Model Submissions for Ethereum Deep Funding

Hello model builders,

Consider this thread as your home for sharing all things related to your submissions in the deep funding challenge giving weights to the Ethereum dependency graph

In order to be eligible for the $30,000 prize pool, you need to make a detailed write-up of model submissions. You may submit this even after June 30th 2025, once the deadline for the contest is over. However, it needs to be submitted before prize distribution is finalized. Another $20,000 is kept aside for community members that improve the design of the competition, as suggested here.

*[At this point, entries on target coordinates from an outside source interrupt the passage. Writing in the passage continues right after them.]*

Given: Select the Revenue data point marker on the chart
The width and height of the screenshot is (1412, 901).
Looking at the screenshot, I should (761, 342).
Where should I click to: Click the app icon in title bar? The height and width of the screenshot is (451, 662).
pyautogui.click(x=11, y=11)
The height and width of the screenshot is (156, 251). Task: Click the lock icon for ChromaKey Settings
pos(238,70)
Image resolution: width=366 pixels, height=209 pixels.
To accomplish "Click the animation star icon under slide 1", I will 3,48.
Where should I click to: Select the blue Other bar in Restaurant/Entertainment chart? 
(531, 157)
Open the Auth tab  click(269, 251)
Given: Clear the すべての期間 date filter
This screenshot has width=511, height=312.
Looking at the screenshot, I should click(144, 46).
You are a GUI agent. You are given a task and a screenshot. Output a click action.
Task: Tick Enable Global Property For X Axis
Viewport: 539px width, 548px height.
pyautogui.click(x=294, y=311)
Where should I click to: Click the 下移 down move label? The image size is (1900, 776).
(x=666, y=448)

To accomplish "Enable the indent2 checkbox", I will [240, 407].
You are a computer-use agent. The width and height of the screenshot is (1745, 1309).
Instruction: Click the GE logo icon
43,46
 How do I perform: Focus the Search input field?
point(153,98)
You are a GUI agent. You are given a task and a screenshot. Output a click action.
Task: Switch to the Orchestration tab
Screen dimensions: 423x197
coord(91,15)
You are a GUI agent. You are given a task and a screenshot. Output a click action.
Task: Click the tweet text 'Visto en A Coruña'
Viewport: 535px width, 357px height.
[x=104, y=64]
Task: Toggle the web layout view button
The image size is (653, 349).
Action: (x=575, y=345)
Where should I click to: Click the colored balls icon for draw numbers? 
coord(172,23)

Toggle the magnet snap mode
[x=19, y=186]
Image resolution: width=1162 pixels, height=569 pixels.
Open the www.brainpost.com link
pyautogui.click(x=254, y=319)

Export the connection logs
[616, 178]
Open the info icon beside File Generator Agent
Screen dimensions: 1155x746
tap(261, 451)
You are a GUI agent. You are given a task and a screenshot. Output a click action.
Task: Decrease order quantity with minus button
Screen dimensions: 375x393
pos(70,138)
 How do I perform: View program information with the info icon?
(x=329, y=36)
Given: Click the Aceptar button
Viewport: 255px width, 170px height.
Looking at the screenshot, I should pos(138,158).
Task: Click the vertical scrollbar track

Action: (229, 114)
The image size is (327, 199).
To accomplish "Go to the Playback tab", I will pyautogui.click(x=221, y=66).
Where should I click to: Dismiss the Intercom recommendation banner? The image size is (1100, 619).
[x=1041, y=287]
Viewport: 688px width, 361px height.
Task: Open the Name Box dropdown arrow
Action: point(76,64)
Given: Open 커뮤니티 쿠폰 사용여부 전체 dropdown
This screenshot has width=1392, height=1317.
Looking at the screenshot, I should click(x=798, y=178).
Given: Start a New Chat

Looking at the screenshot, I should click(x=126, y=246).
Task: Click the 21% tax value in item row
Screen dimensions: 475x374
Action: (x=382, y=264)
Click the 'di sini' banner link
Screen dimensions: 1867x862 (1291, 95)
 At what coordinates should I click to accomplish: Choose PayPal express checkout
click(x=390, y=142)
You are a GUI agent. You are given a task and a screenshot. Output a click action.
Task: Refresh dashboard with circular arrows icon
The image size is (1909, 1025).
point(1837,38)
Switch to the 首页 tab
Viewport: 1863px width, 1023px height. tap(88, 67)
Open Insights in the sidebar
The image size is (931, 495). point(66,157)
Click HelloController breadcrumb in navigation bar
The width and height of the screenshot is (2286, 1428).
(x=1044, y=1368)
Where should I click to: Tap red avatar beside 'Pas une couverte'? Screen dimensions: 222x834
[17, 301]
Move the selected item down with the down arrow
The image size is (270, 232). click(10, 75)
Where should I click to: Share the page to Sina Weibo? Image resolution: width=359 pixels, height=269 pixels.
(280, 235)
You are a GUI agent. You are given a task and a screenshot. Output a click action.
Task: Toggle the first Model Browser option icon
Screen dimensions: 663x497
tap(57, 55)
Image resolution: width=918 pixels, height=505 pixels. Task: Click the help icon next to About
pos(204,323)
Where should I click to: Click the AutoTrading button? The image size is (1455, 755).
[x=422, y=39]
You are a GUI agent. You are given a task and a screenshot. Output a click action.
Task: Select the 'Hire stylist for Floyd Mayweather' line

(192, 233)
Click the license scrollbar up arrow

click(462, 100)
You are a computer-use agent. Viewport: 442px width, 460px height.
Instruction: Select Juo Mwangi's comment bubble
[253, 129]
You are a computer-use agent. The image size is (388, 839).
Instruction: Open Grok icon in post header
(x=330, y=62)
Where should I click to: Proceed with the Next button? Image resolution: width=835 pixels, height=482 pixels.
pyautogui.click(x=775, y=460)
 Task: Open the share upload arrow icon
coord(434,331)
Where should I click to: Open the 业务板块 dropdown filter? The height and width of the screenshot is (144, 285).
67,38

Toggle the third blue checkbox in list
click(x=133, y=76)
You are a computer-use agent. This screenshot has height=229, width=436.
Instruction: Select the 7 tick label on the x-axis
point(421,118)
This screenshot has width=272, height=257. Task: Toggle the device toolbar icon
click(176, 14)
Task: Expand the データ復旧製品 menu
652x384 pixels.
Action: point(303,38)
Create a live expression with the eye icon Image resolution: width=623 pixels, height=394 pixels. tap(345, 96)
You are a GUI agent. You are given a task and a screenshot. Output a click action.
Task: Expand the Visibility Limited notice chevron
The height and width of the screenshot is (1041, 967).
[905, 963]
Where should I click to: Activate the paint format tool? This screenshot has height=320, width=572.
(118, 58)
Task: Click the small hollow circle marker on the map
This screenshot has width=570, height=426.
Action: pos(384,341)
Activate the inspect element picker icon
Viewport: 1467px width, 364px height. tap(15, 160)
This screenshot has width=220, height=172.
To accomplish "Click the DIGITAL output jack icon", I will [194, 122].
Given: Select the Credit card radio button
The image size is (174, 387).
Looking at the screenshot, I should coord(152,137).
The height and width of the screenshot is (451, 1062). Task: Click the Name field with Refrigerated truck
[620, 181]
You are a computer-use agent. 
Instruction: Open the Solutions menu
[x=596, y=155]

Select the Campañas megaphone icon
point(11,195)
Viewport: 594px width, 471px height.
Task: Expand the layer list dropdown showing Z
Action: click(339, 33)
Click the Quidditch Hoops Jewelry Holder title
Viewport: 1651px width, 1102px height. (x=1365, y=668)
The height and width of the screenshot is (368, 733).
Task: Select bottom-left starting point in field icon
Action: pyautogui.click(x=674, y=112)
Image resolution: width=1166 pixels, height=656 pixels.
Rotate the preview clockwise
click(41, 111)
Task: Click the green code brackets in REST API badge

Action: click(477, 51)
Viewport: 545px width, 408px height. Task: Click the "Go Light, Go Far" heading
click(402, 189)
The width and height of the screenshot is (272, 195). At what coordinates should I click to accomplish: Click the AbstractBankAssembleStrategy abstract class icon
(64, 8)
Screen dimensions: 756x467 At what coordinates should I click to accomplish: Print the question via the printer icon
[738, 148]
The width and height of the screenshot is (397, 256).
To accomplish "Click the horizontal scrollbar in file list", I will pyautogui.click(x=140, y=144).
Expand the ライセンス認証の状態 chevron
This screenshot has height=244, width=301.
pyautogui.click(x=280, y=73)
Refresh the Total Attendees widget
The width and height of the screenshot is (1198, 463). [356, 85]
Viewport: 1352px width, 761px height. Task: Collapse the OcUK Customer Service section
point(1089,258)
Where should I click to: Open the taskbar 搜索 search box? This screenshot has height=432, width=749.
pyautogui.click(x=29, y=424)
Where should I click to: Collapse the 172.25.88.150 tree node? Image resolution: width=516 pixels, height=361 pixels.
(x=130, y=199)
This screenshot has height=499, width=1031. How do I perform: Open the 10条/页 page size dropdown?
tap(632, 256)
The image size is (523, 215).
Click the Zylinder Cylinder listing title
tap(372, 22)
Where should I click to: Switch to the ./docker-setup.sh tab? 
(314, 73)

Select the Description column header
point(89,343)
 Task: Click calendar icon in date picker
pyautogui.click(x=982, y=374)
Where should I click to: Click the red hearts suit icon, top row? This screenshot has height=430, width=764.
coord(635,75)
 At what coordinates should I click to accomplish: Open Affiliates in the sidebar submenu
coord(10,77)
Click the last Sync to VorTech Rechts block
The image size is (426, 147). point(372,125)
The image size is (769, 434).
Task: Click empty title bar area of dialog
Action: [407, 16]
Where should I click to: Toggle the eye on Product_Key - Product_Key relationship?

We will give additional points to submissions with open source code and fully reproducible results. We encourage you to be visual in your submissions, share your jupyter notebooks or code used in the submission, explain the difference in performance of the same model on different parts of the ethereum graph and share information that is collectively valuable to other participants.

Since write-ups can be made after submissions close, other participants cannot copy your methodology. You can take cues for writeups from other competition we have held and also get some inspiration for baking your own model.

The format of submissions is open ended and free for you to express yourself the way you like. You can share as much or as little as you like, but you need to write something here to be considered for prizes.

More details at deepfunding.org

Good luck predictoooors

7 Likes

Quantifying Contributions of Open Source Projects to the Ethereum Universe

Overview

Ethereum, as a decentralized and rapidly evolving ecosystem, is built on the back of countless open-source projects. From core protocol implementations and smart contract frameworks to tooling, middleware, and developer libraries, the growth of the Ethereum universe is directly tied to the strength and progress of its open-source foundation.

Despite this, there is currently no widely adopted method to quantitatively evaluate the impact of individual open-source projects within Ethereum. This lack of visibility impairs the ability of stakeholders—including the Ethereum Foundation, DAOs, developers, researchers, and funders—to identify which projects are truly foundational and deserving of support, auditing, or recognition.

This initiative proposes a data-driven framework for quantifying the contributions of open-source repositories to Ethereum using a combination of ecosystem relevance, technical dependencies, development activity, and on-chain influence. The goal is to build a transparent, scalable, and objective system to rank the importance of repositories across the Ethereum universe.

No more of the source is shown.